**Übungstext:**
^^^^^^^^

Dass Charles einer ist wie du und ich, bei dem durchaus auch mal die Nerven blank liegen, zeigt er, als ihm wegen eines schmierenden Füllers ein Fluch entfährt: «Ich kann dieses blöde Ding nicht ertragen.» Es menschelt beim König von Gottes Gnaden.
Ausgerechnet in Herzensangelegenheiten sorgt Charles für den wohl grössten Skandal in der Monarchie. Dabei beginnt es vielversprechend: 750 Millionen Menschen werden 1981 zu TV-Trauzeugen, als Charles der Kindergärtnerin Lady Diana Spencer in der Londoner St. Paul’s Cathedral sein Jawort gibt. Sie schenkt Englands wartendem König zwei Söhne: William, heute (40) und Harry (38).

^^^^^^^^

**Erfasste Datensätze:**
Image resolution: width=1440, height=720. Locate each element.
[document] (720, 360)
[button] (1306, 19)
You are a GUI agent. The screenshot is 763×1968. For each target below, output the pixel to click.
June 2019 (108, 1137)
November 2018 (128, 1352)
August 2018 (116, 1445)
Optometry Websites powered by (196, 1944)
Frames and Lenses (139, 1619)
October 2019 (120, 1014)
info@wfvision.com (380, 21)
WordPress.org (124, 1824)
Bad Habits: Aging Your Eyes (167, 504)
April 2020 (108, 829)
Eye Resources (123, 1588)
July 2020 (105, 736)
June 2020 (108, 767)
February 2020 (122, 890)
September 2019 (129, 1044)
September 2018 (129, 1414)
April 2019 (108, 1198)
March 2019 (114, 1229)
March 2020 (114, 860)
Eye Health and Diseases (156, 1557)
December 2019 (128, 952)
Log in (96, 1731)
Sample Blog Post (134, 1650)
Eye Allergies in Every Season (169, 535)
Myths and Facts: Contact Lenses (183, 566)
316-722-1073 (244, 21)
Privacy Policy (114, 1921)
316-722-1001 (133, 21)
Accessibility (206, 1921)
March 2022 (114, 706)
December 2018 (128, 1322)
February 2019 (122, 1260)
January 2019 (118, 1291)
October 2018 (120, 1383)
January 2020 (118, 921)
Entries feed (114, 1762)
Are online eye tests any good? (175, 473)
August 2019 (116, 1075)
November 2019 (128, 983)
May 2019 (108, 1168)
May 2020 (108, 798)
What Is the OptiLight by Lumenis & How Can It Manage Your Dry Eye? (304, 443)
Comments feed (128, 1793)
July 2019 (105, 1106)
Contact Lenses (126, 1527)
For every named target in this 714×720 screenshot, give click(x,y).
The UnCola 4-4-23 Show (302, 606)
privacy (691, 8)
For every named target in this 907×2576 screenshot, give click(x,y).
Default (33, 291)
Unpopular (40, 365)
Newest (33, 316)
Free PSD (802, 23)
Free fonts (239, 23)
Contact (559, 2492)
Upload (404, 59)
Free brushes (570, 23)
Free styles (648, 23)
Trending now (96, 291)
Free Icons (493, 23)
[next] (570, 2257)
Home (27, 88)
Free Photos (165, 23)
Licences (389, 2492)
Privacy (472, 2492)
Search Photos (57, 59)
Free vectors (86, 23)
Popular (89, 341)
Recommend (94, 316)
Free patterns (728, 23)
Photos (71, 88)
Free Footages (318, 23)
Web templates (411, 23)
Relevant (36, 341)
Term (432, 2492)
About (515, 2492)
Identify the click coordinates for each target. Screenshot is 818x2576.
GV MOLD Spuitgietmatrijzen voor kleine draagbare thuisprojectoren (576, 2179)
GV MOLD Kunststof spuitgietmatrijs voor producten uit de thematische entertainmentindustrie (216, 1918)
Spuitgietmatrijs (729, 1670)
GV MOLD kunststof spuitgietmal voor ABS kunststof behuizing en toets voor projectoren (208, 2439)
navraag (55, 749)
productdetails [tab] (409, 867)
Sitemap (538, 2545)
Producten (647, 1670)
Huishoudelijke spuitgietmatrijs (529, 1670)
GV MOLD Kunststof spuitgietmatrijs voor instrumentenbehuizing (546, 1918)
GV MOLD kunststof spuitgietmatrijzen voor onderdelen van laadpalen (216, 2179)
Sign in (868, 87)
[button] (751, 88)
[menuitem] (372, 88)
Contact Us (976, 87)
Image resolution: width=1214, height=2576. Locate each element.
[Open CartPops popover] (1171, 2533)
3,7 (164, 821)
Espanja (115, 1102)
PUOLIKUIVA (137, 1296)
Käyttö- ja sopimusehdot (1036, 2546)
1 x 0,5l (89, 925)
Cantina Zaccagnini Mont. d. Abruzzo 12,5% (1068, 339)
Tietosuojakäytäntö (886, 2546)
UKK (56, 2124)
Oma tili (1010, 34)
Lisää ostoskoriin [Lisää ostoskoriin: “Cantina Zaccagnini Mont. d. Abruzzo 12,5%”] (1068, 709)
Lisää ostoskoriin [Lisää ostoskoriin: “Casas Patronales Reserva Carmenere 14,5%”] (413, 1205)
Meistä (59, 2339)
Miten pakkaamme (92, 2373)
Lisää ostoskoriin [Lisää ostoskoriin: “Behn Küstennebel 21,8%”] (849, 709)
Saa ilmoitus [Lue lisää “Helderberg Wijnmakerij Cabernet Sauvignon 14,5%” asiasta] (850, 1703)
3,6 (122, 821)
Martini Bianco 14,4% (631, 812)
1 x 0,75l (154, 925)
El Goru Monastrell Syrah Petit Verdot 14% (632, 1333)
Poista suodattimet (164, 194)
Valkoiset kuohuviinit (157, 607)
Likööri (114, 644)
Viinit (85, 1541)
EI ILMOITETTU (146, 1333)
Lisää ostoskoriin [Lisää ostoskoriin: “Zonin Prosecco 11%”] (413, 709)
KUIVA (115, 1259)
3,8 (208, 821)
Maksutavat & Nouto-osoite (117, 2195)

^^^^^^^^

**Aufgabe A:**
Schreib aus dem Text über König Charles die Stelle von „Dass Charles einer“ bis „und Harry (38).“ wortgetreu ab.
**Aufgabe B:**
Führe den Text über König Charles im Anschluss an seinen letzten Satz weiter.

**Endgültige Antwort A:**
Dass Charles einer ist wie du und ich, bei dem durchaus auch mal die Nerven blank liegen, zeigt er, als ihm wegen eines schmierenden Füllers ein Fluch entfährt: «Ich kann dieses blöde Ding nicht ertragen.» Es menschelt beim König von Gottes Gnaden.
Ausgerechnet in Herzensangelegenheiten sorgt Charles für den wohl grössten Skandal in der Monarchie. Dabei beginnt es vielversprechend: 750 Millionen Menschen werden 1981 zu TV-Trauzeugen, als Charles der Kindergärtnerin Lady Diana Spencer in der Londoner St. Paul’s Cathedral sein Jawort gibt. Sie schenkt Englands wartendem König zwei Söhne: William, heute (40) und Harry (38).

**Endgültige Antwort B:**
In der Ehe kriselts bald, Charles hält weiterhin Kontakt zu seiner Ex-Geliebten Camilla Parker Bowles. Und als Tonbandaufnahmen publik werden, in denen er flüstert, gern Camillas Tampon zu sein, ist der Aufschrei riesengross und sein Image ziemlich ramponiert. Von diesem Tiefschlag erholt sich der Kronprinz erst Jahre später. Dann aber hat Charles selbst den Segen der Queen, als er 2005 doch noch seine grosse Liebe Camilla heiratet. Jetzt hat er sie zu seiner Königin gemacht.
Dass blaues Blut mit Benzin gemischt und grüne Weltanschauung unter eine Krone passen, zeigt Autonarr Charles mit seinem 1970er Aston Martin DB6 Volante. Ein Geschenk der Königin zum 21. Geburtstag ihres Ältesten. Sein «Wein und Käse»-Flitzer, wie Charles das Liebhaberfahrzeug selbst nennt, fährt seit 15 Jahren mit Bioethanol. Unter Sammlern ist der Wagen übrigens mehr als zwei Millionen Franken wert.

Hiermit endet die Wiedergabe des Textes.